A crise na economia mundial, provocada pela falência de bancos privados norte-americanos e da Europa, mostra a falência do neoliberalismo econômico. A avaliação é do deputado Waldyr Pugliesi, presidente estadual e líder do PMDB na Assembléia Legislativa, em pronunciamento na sessão desta segunda-feira (13). “Será que  é o fim do capitalismo ou é mais uma das agonias que o regime fundamentalista, capitalista está vivendo?”, indagou.

Na Tribuna, Pugliesi lembrou que nas últimas décadas presenciou defesas apaixonadas pelo mercado. “E agora, abro o jornal O Estado de São Paulo e um dos seus articulistas diz o seguinte: ‘Marx  estava correto na sua  avaliação’. Quem é o Marx? É o Carl Marx do marxismo e depois, incorporado pelo (Vladimir Ilitch) Lênin (marxismo e lenilismo, como ficou denominado o socialismo)”.

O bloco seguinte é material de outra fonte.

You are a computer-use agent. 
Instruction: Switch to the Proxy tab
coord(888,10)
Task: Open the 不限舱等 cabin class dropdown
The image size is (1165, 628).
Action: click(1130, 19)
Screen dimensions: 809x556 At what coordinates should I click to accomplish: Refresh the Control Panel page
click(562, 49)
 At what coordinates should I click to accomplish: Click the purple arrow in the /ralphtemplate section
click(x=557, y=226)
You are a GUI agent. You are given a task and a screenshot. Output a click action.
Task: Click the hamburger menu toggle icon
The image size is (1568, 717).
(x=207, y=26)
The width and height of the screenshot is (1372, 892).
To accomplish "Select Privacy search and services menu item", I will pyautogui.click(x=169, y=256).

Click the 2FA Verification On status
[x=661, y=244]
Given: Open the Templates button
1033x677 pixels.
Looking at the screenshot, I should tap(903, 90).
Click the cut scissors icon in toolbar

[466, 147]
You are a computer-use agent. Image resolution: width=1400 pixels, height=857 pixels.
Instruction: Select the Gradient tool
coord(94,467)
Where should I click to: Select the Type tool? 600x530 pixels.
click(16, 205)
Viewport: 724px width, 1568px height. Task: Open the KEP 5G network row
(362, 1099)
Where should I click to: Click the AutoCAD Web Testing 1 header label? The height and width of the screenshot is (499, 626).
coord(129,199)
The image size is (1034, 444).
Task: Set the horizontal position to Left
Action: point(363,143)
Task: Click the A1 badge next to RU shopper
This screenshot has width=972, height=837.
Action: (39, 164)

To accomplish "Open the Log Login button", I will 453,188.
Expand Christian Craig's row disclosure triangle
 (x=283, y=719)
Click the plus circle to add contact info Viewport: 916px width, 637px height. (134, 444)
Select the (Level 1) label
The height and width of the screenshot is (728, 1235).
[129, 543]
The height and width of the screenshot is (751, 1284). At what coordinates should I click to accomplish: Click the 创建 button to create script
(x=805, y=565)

“Então, aqui mesmo nesta Casa vi uma defesa total, completa da saída do Estado das empresas como a Copel, como a Sanepar, o DER (Departamento de Estradas e Rodagem) para privatizar as rodovias, porque defendiam que o mercado não podia sofrer nenhuma interferência”, recordou Pugliesi. Para  o líder do PMDB, o pacote de medidas anunciadas pelos governos dos Estados Unidos e da Europa para salvar bancos privados é uma coisa que até pouco tempo impossível de se imaginar.

CONTEXTO – De acordo com Pugliesi, quando o socialismo (idealizado por Marx e Lênin) sofre revés, os ideólogos da direita não demoram a decretar a morte do sistema. “Sempre falei, nem o socialismo morreu, nem o capitalismo moribundo que está aí está morto. Infelizmente. Agora, presenciarmos a intervenção do governo inglês, alemão, francês e norte-americano a socorrer os empreendimentos particulares, deixam todos nós boquiabertos”.

“O que deveria fazer o governo norte-americano? Ele não disse que o mercado é o dono da verdade, que acerta as coisas do jeito que elas devem ser? Temos que fazer reflexões”, alertou. Pugliesi informou que a intervenção estatal nos Estados Unidos, para socorrer a iniciativa particular, “é um tsunami ideológico e não pode ser visto de outra maneira”.

“O problema é que se você colocar o lucro como fundamento principal, você não vai fazer investimentos via Sanepar em distritos ou em municípios, que não gerarão lucros para os acionistas. Imaginem a Copel e a Sanepar na mão de particulares? O Banestado quebrado! Continuo defendendo a teoria de que o Estado tem que estar à frente destas instituições”, completou Pugliesi.